Excerpted data Block Start

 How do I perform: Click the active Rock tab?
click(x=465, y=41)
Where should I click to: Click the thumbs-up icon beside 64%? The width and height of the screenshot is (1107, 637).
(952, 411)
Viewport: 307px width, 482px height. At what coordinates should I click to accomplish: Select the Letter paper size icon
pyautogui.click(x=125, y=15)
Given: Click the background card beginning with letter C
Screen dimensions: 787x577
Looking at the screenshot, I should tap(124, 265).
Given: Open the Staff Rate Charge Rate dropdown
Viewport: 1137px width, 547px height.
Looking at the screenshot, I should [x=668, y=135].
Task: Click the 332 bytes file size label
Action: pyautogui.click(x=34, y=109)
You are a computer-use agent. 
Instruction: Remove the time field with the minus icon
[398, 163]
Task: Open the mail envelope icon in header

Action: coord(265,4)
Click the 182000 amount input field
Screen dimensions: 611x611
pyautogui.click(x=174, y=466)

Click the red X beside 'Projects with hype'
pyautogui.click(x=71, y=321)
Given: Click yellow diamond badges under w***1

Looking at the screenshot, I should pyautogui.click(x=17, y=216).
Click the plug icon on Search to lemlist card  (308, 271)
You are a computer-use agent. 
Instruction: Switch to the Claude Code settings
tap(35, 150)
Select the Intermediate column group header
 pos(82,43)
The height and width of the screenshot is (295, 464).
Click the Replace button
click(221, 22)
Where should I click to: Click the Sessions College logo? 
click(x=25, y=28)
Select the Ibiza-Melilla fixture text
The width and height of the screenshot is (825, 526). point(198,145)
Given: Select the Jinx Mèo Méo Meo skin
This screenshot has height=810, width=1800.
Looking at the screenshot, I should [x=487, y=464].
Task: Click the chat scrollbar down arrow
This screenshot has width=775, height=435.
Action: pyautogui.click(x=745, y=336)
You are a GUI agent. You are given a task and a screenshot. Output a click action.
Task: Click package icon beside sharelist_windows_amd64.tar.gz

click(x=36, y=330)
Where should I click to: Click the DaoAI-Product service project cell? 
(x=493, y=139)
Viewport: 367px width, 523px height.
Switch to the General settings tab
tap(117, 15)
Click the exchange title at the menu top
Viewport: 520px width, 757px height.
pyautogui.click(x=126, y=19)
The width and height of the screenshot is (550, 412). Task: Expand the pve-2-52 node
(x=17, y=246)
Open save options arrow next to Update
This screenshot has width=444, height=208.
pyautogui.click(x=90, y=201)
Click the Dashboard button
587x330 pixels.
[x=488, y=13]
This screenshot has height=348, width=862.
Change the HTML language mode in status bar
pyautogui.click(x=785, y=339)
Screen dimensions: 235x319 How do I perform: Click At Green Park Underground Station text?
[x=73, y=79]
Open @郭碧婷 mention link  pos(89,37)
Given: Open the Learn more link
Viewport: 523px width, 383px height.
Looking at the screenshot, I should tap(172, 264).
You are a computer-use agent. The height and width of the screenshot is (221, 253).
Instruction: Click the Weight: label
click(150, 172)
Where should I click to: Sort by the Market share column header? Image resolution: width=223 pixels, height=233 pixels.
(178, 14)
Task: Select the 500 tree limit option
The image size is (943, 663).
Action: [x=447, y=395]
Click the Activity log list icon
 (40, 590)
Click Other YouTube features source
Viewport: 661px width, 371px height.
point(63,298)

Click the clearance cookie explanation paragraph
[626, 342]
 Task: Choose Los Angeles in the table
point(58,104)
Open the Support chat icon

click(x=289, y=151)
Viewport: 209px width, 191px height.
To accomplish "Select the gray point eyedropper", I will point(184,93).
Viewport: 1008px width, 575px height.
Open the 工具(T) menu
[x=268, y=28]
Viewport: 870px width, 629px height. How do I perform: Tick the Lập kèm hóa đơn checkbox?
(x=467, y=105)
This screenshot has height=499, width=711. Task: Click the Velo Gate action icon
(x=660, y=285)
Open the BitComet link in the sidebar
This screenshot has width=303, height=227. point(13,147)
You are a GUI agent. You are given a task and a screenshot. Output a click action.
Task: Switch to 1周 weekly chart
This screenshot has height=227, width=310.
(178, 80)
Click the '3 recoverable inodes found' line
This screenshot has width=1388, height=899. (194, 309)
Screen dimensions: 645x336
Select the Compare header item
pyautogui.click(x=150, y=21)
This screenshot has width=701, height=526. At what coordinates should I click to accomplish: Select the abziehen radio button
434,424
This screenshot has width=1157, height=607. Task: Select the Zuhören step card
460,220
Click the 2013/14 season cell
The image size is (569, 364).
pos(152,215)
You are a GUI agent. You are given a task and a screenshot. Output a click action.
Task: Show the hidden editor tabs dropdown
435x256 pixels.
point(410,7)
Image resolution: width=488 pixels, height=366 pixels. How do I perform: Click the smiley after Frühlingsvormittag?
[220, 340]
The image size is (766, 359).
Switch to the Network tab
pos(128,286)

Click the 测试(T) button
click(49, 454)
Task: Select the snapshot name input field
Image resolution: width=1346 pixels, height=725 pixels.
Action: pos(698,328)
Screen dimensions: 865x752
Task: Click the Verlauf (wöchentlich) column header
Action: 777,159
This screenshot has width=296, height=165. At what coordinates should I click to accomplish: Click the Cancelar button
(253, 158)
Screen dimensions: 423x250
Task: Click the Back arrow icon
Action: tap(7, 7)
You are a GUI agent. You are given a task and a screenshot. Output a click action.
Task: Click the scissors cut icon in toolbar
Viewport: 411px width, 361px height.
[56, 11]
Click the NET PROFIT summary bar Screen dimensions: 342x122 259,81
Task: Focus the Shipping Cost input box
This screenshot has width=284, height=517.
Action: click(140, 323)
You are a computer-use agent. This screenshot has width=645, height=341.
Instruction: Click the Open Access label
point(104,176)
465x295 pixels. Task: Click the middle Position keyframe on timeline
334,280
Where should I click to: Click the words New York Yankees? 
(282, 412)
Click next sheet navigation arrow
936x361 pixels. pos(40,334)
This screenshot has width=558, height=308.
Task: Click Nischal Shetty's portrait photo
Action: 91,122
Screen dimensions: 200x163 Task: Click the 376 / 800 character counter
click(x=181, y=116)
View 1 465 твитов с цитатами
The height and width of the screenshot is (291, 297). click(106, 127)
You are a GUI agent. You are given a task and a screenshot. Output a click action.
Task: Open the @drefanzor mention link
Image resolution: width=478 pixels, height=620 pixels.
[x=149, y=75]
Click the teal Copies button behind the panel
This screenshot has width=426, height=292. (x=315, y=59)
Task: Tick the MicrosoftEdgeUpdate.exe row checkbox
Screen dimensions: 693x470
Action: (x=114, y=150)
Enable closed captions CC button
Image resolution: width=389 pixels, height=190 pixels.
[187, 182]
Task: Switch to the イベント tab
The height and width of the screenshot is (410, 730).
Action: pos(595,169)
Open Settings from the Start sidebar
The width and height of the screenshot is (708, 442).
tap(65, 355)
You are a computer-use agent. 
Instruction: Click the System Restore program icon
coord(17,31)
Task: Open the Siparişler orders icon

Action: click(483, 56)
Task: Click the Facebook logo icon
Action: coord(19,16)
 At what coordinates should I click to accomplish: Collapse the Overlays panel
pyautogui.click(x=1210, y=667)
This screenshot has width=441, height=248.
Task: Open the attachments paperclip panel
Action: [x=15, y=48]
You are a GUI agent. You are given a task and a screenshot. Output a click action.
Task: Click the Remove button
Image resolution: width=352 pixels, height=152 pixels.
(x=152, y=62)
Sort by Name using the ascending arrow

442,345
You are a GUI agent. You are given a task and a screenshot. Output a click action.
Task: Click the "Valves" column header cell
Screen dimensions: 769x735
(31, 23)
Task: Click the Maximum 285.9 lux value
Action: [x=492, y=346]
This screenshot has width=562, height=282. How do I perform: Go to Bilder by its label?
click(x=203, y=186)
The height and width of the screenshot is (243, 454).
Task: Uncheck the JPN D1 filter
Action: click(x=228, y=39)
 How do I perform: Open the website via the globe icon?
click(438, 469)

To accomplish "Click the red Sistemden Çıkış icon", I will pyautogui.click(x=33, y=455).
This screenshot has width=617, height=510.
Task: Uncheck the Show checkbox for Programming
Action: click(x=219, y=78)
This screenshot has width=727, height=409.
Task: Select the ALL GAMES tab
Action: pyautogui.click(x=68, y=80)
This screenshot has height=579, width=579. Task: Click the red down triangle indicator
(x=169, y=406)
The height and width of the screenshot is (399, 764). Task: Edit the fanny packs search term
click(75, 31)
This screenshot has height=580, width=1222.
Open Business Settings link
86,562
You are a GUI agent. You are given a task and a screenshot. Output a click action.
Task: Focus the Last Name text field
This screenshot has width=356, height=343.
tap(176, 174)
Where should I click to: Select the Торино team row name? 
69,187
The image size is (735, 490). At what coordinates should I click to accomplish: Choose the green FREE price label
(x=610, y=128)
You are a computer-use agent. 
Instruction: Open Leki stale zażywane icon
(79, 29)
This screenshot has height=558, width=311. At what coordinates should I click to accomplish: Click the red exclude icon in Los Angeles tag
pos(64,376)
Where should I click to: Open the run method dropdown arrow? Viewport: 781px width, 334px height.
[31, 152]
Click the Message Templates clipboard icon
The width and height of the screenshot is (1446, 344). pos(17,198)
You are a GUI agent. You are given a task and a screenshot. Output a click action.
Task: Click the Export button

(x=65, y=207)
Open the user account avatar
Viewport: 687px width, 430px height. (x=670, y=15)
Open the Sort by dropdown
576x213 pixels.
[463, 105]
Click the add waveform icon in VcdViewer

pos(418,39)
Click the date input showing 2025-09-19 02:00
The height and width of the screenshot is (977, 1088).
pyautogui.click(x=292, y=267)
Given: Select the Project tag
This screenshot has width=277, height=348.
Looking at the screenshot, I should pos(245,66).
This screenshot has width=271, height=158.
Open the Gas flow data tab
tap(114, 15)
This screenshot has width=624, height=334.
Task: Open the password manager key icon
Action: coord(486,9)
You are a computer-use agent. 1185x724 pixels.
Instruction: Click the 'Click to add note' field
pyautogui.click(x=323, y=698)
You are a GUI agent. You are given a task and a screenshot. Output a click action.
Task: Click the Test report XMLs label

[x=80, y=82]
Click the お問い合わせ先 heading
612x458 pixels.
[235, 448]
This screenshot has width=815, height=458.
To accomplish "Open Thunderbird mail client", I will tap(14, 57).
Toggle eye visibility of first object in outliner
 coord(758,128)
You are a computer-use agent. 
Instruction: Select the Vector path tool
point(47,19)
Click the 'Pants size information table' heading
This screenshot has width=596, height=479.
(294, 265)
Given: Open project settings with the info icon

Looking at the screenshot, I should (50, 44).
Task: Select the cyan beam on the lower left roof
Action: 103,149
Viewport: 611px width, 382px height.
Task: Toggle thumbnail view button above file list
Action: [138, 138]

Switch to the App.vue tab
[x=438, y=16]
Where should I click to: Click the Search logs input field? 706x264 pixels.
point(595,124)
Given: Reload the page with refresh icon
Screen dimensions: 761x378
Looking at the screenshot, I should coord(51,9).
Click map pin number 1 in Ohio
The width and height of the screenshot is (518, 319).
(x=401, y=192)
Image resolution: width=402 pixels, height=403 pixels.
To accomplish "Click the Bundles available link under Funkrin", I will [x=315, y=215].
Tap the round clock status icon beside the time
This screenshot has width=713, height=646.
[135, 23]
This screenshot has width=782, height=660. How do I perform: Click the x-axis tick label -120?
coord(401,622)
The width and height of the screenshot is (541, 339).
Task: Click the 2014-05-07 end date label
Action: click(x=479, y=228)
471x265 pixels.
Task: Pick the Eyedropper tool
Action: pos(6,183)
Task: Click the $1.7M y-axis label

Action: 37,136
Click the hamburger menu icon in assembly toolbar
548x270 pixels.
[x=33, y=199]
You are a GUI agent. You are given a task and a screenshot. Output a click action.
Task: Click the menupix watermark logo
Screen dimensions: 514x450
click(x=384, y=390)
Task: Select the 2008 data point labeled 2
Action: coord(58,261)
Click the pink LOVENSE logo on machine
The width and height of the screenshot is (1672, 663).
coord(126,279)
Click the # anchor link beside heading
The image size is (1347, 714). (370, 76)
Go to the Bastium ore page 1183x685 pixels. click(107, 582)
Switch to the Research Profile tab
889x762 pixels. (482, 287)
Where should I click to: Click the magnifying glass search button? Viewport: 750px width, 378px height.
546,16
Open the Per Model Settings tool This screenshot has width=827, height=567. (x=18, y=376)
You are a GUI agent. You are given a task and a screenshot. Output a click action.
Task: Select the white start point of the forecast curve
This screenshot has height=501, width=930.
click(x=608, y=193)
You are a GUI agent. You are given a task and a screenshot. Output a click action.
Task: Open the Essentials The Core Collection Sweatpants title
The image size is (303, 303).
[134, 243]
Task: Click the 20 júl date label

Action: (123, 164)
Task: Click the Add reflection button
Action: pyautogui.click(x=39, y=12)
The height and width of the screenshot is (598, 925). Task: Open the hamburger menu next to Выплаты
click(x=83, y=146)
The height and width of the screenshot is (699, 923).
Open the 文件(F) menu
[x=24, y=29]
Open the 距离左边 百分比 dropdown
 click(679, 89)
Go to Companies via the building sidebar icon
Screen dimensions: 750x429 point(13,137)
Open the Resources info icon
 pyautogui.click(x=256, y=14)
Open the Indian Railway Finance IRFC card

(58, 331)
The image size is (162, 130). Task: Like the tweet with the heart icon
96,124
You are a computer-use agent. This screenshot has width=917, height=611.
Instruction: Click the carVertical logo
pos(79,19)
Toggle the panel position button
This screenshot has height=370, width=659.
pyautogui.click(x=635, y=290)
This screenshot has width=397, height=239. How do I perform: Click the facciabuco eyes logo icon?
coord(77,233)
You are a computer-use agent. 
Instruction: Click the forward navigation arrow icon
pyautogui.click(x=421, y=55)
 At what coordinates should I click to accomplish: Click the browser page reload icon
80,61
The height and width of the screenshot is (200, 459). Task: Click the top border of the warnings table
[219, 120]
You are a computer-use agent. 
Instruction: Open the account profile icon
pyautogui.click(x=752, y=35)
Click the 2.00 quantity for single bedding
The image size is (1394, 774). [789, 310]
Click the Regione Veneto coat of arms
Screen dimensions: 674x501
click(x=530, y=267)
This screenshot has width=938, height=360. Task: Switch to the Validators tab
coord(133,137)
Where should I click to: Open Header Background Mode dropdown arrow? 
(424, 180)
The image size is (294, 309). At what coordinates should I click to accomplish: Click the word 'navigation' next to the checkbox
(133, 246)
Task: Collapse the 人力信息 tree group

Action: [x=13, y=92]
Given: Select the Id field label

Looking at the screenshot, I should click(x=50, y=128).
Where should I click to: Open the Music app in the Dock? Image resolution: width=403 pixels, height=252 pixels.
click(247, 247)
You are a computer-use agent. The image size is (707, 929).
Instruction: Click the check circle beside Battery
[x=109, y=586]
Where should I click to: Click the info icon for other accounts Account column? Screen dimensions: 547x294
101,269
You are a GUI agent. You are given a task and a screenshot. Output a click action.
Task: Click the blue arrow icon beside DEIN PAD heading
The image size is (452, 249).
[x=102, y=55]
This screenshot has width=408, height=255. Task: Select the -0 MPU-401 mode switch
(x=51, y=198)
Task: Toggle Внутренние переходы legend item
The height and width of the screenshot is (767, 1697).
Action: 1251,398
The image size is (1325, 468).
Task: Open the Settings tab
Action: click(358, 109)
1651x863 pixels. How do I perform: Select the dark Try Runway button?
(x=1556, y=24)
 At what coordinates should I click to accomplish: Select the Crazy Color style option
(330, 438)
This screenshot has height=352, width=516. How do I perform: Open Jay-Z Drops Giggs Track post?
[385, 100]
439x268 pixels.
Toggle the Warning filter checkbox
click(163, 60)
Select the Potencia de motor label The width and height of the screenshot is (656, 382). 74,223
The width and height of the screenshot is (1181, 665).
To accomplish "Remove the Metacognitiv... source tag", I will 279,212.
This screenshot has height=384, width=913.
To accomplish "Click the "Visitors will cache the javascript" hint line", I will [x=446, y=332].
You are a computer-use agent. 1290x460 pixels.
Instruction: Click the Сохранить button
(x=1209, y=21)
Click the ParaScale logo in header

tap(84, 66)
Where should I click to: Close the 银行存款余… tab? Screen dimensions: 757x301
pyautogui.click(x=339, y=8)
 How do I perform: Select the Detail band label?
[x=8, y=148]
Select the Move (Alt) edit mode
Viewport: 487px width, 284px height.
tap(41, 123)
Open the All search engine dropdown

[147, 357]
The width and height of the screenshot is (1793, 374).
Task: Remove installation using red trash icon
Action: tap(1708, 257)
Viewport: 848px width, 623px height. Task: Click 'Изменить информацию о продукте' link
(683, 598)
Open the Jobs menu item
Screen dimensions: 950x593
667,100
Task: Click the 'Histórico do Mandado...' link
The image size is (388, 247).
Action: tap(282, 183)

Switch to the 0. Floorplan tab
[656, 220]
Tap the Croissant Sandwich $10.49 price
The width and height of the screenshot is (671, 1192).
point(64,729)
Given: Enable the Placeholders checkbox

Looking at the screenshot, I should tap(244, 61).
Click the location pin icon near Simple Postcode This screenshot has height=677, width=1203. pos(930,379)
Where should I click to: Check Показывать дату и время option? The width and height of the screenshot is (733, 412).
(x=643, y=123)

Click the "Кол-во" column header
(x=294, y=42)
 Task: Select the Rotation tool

Excerpted data Block End

Transcribe the lines from the first line of the records through the line that contains "Given: Click the", both included, and add nothing else.

*Written answer*:
 How do I perform: Click the active Rock tab?
click(x=465, y=41)
Where should I click to: Click the thumbs-up icon beside 64%? The width and height of the screenshot is (1107, 637).
(952, 411)
Viewport: 307px width, 482px height. At what coordinates should I click to accomplish: Select the Letter paper size icon
pyautogui.click(x=125, y=15)
Given: Click the background card beginning with letter C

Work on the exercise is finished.